I wish you peace & love.
:



ex has claimed he wants to be more involved in DDs life. Fine with me I let him know I am open to his being more involved. I always make sure he is aware of DDs medical appointments but he has not "been able" to make it to a single one since before he left officially in March 2007 or even asks about the appointments afterwards. I used to tell him about all of her activities and welcomed him to attend but stopped because he said he did not want to be a part of our family and no longer wanted to be involved. From March 2007 until about about March 2008 I made nightly bedtime phone calls to him so he could say good night to DD. Only stopping because more calls were going unanswered then answered and it was upseting for DD to want to speak to him only to have to explain that he wasnt "home". Not to mention the fact that more phone calls I got nothing but grief and complaints from ex and went I tried to place a boundary that those bedtime calls were not to be about discussing parenting and only for DD he failed to agree to follow through. Recently Ex has made promises to DD that he will call and never does. Which is very upsetting to DD who loves to talk on the phone.
The only one getting hurt by all his games is DD. I am far beyond allowing it to hurt me and insteed have commited myself to giving DD the best life possible all on my own and not excepting ex's input at all.


LOL if non-custodials think it is hard to maintain a relationship with their children. I can certainly see how it has its challenges but they should put themselves in the custodials postion. They are the ones in "trenches" doing all the little things that two parents normally are responsible for often while being called controlling and manipulative by bitter exs who often have difficulty seing the line between old grudges and parenting in the childs best interests.

By the way I love all you step mummas and step pappa who get you are not subsitute parents and you cannot replace your step childrens parents and insteed are hands on bonus family members who love and support your partners, their children and the ex is struggle to maintain a strong family bond for the sake of the children
post #26 of 28
Quote:
Originally Posted by Teenytoona View Post
Who should courts favor? The children.
: Damn straight they should to bad everyone looses sight of this. And of course what this means is different in every case.
post #27 of 28
Quote:
Originally Posted by Teenytoona View Post
I was not going to ever have kids pre-Mr Toona, but my DSC melted my heart instantly. When my DSS, who was 2 at the time, handed me his first present: a booger. I knew my heart was with these kids as much as with their poppa.
Teeny this is beautiful :
post #28 of 28
toona, a booger?....AWE!..... thats too funny. I too have recieved THOSE gifts!!!!,,,lol

Yes, I've been thru the wringer, I'm sorry to heat that your mr. has been too. Too many people that divorce or separate can't see thru their own anger and such to SEE the impact that they have on their children. Your mr.s son WILL know who fought the good fight, he will, I promise.

I second what bear said about the stepparents that STEP UP!
NOthing is MORE important to a child than to know that the step parent loves them too and HAS thier back! I was more or less refering to those (like my X's gf, that HATES my son) Or are not chld friendly in general.

Don't worry mamas, I used her hatred. I used it and used it and used it until she she hated EVERYONE and pressured my X to choose between her and his first born child.

HOW did I do this? Kill em with kindness!::

blessings and DOUBLE blessings for all of you who love anothers child just because it IS the right thing to do!!!!!

================================

List every word or phrase that the forum thread places in double quotation marks.

(Saved entries)

================================

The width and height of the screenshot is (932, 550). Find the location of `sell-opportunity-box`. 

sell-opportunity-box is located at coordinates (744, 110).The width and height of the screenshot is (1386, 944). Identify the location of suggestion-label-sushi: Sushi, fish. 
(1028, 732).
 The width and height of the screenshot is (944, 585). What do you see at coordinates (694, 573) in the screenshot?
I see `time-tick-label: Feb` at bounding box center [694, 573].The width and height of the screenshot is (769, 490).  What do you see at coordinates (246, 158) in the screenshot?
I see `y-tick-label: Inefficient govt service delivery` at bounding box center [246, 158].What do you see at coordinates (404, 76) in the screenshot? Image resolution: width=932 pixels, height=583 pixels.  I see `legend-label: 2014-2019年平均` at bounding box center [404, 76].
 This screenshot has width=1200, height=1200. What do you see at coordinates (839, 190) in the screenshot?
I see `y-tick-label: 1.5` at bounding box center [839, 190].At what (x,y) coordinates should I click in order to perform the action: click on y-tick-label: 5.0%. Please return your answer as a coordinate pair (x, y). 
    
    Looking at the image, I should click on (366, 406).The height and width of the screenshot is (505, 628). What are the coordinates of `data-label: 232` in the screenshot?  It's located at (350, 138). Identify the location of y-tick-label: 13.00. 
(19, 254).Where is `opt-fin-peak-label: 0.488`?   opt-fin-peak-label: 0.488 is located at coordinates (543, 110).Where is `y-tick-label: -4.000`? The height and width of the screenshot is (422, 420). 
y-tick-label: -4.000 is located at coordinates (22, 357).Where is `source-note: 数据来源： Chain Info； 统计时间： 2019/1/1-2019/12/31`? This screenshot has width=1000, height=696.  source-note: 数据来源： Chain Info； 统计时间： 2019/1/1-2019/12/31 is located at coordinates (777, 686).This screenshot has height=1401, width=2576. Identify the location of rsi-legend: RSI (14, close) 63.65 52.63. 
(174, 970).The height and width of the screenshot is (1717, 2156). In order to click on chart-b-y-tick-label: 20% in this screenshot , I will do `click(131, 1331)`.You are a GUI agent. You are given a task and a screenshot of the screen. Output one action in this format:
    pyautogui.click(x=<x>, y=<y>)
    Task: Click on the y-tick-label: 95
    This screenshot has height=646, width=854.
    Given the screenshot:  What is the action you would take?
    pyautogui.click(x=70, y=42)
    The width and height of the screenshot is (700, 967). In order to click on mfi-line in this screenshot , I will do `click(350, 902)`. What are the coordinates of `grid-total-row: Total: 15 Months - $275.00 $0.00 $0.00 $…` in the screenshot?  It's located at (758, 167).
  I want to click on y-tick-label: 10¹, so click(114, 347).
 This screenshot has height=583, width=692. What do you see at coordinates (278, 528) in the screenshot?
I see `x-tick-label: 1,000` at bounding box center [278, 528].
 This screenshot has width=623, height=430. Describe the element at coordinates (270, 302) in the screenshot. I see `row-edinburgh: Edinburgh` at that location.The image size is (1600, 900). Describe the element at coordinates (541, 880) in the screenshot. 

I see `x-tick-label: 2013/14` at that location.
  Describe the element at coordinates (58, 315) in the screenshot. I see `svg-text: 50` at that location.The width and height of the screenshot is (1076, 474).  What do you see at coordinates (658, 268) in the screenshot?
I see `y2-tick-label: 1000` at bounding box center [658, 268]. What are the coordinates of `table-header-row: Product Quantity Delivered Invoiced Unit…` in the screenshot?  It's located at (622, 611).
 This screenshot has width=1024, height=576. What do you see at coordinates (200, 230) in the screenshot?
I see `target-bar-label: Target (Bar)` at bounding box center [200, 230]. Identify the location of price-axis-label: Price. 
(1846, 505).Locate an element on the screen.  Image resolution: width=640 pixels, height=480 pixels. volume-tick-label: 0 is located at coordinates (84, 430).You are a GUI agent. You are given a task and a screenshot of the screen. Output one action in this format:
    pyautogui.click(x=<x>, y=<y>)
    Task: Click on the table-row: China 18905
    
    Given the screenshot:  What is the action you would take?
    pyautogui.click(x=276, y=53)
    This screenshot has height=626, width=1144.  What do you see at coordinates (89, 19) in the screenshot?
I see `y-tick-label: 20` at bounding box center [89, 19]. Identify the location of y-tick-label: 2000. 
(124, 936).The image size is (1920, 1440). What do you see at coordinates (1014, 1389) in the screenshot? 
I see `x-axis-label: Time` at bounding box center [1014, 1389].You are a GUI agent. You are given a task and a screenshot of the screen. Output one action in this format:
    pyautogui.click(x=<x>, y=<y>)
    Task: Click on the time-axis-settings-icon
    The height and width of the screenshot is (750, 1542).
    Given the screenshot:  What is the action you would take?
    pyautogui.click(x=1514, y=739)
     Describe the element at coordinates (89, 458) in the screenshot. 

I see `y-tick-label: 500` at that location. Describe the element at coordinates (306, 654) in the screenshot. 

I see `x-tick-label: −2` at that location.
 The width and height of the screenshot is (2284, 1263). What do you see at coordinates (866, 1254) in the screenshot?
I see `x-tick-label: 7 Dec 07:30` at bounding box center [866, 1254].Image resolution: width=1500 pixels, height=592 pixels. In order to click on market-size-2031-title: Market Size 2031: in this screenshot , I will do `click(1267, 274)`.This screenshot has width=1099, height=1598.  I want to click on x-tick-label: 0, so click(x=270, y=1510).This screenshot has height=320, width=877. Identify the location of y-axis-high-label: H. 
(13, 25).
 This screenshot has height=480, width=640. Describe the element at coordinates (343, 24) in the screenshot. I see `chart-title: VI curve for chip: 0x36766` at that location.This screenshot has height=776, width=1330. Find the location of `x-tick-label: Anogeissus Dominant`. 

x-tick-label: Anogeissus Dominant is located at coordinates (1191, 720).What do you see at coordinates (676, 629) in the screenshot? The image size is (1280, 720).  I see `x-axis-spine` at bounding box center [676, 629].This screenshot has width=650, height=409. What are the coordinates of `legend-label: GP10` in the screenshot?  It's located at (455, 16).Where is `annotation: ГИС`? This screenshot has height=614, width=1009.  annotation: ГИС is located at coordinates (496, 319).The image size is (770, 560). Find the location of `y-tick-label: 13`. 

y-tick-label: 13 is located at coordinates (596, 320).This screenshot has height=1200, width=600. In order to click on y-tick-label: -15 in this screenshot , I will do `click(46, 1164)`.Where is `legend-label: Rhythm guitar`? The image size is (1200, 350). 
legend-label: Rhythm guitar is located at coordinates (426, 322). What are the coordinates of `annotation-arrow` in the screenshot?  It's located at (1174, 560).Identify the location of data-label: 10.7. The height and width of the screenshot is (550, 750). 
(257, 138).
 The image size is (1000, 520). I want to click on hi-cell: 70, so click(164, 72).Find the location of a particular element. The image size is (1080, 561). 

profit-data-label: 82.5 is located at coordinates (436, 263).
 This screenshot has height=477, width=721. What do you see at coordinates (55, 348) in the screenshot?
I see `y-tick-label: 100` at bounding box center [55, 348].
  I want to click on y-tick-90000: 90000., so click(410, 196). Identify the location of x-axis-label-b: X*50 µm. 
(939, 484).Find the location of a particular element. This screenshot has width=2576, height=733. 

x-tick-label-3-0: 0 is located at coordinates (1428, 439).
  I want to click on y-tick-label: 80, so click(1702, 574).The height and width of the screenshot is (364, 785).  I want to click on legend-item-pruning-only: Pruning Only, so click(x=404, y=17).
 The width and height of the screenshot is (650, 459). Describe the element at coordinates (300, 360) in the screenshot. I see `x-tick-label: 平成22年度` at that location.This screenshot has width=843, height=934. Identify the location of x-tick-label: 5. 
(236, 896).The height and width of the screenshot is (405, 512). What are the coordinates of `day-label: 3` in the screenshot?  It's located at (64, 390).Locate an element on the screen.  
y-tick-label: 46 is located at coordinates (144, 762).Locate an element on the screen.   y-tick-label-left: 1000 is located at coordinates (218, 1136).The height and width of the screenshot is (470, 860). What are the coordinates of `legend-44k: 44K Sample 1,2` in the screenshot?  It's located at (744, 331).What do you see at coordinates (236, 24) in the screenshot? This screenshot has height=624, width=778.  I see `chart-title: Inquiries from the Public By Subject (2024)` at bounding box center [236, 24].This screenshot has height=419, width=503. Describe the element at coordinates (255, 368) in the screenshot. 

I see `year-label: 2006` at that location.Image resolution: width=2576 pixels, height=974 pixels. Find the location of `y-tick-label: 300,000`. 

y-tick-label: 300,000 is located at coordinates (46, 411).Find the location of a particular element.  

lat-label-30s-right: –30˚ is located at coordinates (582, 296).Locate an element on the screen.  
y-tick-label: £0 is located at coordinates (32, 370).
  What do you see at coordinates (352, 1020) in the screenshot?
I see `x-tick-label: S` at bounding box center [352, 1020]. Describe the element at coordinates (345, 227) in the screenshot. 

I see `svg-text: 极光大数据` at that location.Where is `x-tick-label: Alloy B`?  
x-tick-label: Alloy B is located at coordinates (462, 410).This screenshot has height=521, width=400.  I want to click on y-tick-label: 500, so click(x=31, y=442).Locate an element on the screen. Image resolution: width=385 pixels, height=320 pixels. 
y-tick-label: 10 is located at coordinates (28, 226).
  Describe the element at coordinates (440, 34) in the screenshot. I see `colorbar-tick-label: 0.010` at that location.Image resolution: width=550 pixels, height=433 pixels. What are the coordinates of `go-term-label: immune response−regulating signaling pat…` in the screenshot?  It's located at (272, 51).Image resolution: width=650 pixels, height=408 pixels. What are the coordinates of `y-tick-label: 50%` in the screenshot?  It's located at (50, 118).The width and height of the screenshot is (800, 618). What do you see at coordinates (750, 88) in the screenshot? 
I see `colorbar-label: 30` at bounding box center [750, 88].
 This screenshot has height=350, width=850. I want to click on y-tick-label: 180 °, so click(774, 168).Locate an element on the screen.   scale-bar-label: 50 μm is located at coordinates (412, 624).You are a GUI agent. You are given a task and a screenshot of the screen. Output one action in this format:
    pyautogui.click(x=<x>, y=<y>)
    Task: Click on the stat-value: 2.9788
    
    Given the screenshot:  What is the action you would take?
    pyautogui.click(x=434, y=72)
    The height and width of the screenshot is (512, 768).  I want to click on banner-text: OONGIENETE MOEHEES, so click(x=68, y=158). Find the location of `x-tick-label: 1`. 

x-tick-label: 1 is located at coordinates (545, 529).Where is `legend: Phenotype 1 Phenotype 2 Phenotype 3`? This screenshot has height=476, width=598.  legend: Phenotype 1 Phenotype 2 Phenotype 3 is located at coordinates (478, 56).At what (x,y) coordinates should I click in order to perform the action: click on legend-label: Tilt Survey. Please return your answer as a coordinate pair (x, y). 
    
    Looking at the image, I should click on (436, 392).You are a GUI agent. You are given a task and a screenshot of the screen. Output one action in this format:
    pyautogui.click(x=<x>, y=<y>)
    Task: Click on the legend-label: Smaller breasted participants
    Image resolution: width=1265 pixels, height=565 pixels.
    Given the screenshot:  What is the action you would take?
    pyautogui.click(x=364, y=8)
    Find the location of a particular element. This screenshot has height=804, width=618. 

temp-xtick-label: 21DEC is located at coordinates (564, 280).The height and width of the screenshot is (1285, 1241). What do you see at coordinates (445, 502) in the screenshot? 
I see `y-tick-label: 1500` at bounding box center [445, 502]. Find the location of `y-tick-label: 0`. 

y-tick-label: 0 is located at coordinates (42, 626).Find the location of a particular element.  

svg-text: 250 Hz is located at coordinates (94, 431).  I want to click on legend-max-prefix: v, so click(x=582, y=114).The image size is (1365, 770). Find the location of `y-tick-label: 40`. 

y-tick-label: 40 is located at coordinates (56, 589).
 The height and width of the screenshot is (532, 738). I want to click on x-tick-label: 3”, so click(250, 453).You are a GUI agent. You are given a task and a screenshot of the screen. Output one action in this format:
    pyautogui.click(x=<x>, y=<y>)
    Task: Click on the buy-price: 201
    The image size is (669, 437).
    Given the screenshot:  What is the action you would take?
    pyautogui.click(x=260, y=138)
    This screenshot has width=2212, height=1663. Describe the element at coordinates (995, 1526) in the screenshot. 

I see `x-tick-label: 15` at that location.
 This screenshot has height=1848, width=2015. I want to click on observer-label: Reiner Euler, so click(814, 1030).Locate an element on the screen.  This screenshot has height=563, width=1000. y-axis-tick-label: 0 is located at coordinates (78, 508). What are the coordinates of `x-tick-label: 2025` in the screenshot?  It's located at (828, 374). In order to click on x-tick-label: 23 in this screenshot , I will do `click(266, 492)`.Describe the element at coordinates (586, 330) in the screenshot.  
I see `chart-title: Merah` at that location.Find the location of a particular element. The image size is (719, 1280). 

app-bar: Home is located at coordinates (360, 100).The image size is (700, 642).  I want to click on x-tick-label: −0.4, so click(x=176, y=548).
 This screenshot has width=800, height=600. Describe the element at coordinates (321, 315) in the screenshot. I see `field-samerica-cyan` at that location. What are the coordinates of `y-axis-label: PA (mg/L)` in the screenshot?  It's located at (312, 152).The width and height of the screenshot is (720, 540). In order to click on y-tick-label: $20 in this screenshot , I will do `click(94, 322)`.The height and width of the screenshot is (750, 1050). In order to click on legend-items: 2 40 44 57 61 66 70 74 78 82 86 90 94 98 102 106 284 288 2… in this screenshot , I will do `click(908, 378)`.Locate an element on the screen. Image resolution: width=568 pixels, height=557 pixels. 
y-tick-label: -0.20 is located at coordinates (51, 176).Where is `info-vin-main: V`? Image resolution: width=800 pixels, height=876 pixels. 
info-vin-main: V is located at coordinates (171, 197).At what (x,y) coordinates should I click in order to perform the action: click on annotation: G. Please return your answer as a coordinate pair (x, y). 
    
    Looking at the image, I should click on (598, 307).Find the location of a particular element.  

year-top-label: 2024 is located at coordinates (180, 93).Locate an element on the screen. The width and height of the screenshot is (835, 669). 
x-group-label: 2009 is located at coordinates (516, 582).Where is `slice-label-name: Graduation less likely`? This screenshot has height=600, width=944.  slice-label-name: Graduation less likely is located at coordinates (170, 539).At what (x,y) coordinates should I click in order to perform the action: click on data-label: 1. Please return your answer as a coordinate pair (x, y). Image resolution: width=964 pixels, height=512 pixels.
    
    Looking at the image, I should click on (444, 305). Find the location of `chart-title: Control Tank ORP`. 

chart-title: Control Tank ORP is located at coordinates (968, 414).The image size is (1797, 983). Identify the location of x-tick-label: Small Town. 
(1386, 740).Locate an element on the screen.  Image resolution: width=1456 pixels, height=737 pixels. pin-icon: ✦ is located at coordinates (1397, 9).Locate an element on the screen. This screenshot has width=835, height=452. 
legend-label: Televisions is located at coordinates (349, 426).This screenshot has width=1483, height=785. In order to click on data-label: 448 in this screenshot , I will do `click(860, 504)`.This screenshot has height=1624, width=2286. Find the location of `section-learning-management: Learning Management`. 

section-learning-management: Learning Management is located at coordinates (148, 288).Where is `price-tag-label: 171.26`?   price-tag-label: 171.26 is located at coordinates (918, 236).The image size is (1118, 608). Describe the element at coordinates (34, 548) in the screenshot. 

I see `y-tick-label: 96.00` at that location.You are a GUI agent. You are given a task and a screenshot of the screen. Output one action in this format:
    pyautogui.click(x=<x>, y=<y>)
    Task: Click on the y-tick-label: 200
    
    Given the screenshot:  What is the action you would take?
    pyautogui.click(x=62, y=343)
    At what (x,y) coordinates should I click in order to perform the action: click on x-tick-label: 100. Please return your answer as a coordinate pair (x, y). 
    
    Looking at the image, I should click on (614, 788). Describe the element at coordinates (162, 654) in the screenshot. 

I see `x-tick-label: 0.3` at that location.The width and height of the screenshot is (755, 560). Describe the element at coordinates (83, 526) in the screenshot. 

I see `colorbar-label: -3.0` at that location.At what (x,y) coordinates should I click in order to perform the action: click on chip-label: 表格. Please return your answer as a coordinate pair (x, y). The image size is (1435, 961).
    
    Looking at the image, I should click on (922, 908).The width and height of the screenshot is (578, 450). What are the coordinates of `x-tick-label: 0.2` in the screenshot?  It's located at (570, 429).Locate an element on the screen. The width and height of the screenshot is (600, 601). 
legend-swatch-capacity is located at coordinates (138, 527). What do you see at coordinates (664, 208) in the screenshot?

================================

TASK RESPONSE
"been able"
"home"
"trenches"